WHAT THIS TASK INVOLVES:
Return the part of the sago pudding recipe post below from "Gula Melaka –" to "(or with substitutions given).", copied word for word.
+++ PAGE EXCERPT +++
Gula Melaka – Malaysian Sago Pudding

November 14, 2014

Gula Melaka, Malaysian Sago Pudding - Homespun Capers

Hello, and welcome to Homespun Capers. My name is Liberty and I am a young artist and home cook. In this blog I will document my experiments in the kitchen of my inner suburban apartment in Melbourne, Australia.  My cooking focuses mainly on whole foods that are free of refined sugars and processed ingredients. You’ll find most of the recipes here plant based, and generally gluten and dairy free (or with substitutions given).

This first recipe I’ve chosen to share with you was one my mother cooked when I was growing up: Gula Melaka. It’s a traditional Malaysian dessert, containing only three ingredients: sago (tapioca), coconut milk and palm sugar (from which it gets its Malaysian name). It’s a perfect Summer dessert; served chilled, it is refreshing after a spicy meal, and the leftovers (if there are any) make a wonderful breakfast the next morning. This sago pudding manages to feel both decadent and light at the same time, and is one of the dishes I make that I get asked for the recipe repeatedly.

Gula Melaka, Malaysian Sago Pudding - Homespun Capers

Gula Melaka, Malaysian Sago Pudding - Homespun Capers

Gula Melaka, Malaysian Sago Pudding - Homespun Capers

Gula Melaka, Malaysian Sago Pudding - Homespun Capers

Gula Melaka, Malaysian Sago Pudding - Homespun Capers

Gula Melaka, Malaysian Sago Pudding - Homespun Capers

Gula Melaka, Malaysian Sago Pudding - Homespun Capers

Gula Melaka - Malaysian Sago Pudding

  • Servings: 4-6
  • Time: 1hr 20min
  • Print

Adapted from Old Food by Jill Dupleix
Serves 4-6

Gula Melaka

1.5 L | 6 cups of water
185g | 1 cup small sago (tapioca) pearls
100ml | 1/3 cup + 1 tbls coconut milk (from the top of the can)
+++ MATERIAL +++
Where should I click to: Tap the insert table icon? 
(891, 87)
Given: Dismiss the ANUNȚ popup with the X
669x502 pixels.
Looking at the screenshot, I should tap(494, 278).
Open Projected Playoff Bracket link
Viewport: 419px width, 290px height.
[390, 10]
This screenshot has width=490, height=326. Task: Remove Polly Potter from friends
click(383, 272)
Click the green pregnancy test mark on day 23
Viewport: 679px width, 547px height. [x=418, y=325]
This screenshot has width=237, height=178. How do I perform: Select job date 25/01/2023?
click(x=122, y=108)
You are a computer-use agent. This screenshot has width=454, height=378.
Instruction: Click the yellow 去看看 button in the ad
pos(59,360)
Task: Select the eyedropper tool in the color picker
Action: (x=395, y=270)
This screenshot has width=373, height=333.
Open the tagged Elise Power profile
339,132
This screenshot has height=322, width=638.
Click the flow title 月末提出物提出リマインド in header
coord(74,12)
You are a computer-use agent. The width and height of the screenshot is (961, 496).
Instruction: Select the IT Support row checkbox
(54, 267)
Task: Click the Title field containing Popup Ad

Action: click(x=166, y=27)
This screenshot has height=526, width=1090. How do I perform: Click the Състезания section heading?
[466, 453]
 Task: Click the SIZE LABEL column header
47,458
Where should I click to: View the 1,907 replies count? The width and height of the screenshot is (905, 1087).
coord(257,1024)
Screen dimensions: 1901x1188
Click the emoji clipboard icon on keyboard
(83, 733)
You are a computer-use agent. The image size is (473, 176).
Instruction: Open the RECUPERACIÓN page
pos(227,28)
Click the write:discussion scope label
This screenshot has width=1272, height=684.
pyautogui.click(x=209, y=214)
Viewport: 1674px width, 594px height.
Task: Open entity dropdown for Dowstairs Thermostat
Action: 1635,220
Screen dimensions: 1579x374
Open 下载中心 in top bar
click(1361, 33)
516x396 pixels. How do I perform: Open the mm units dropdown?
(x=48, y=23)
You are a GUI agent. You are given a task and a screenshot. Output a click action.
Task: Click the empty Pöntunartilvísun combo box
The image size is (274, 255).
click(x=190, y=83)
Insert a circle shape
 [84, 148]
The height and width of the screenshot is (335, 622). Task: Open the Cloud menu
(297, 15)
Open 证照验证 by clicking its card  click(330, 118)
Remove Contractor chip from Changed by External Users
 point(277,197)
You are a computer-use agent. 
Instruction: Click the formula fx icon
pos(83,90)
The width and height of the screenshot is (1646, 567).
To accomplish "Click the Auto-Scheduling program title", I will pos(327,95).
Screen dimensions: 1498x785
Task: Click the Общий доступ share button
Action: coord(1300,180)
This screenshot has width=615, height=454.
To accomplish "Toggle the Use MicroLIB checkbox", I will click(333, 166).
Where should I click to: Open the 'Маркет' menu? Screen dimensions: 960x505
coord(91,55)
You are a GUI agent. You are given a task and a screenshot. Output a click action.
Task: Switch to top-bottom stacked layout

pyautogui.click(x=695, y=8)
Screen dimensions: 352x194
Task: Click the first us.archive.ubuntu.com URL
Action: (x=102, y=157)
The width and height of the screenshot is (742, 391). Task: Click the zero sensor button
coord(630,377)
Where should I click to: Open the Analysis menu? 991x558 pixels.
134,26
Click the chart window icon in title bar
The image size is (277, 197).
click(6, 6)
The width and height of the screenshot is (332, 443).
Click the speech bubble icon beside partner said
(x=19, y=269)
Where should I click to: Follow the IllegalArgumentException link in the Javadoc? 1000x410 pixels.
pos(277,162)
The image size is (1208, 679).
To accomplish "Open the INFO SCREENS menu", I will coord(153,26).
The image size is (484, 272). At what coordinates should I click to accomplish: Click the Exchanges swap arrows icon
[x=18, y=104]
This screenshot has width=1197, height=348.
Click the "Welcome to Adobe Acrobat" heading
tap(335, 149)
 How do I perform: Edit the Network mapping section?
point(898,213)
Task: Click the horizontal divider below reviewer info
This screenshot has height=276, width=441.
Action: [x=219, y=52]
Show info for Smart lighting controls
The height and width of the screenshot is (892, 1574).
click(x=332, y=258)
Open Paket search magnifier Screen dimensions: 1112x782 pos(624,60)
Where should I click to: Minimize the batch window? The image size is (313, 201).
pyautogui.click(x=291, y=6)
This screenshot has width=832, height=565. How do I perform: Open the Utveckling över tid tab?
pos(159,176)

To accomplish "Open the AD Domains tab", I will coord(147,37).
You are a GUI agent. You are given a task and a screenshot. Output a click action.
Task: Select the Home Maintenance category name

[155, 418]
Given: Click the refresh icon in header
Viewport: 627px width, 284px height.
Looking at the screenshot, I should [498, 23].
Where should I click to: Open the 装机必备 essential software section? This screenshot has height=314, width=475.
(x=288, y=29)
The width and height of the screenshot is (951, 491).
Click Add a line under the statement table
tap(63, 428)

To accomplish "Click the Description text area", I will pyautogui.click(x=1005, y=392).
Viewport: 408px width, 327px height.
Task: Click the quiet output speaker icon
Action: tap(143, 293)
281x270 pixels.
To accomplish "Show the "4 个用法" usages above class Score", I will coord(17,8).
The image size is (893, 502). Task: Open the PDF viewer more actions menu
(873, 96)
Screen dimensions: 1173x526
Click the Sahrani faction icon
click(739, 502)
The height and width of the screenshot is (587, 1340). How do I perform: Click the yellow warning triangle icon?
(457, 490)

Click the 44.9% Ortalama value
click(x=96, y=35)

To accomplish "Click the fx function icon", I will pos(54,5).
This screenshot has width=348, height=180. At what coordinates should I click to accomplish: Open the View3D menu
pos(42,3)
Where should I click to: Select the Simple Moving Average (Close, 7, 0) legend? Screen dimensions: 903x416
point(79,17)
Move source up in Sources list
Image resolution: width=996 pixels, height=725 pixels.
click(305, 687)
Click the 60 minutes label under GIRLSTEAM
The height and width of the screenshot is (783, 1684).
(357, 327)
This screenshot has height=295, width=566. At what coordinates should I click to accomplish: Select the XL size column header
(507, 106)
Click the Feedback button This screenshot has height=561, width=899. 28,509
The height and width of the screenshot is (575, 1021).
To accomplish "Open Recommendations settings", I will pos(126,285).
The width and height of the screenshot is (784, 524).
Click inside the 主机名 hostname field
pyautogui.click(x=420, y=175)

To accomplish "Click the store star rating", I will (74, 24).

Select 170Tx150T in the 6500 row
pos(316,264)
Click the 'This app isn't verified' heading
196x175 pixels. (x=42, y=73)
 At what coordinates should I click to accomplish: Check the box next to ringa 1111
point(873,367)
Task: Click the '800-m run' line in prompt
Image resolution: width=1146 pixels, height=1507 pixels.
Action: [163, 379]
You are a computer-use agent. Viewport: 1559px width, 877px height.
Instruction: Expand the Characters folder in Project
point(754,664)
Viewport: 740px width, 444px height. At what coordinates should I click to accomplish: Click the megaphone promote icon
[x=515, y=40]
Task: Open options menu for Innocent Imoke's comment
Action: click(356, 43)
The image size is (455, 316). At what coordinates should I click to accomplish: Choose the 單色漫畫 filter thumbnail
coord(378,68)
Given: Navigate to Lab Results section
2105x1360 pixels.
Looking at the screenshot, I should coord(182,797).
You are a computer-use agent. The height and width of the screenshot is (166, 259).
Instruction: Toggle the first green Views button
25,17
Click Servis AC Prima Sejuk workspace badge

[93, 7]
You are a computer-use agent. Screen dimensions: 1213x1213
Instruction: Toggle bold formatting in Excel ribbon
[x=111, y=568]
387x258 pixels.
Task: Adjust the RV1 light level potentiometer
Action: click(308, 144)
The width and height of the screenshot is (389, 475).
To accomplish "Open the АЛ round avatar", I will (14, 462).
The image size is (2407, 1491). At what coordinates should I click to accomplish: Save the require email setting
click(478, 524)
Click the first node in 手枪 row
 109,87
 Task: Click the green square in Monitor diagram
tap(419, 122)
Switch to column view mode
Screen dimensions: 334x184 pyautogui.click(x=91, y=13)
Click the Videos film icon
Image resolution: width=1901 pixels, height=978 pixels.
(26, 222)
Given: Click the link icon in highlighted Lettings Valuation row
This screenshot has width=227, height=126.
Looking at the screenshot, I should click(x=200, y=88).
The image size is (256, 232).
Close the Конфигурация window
+++
REPLY:
Gula Melaka – Malaysian Sago Pudding

November 14, 2014

Gula Melaka, Malaysian Sago Pudding - Homespun Capers

Hello, and welcome to Homespun Capers. My name is Liberty and I am a young artist and home cook. In this blog I will document my experiments in the kitchen of my inner suburban apartment in Melbourne, Australia.  My cooking focuses mainly on whole foods that are free of refined sugars and processed ingredients. You’ll find most of the recipes here plant based, and generally gluten and dairy free (or with substitutions given).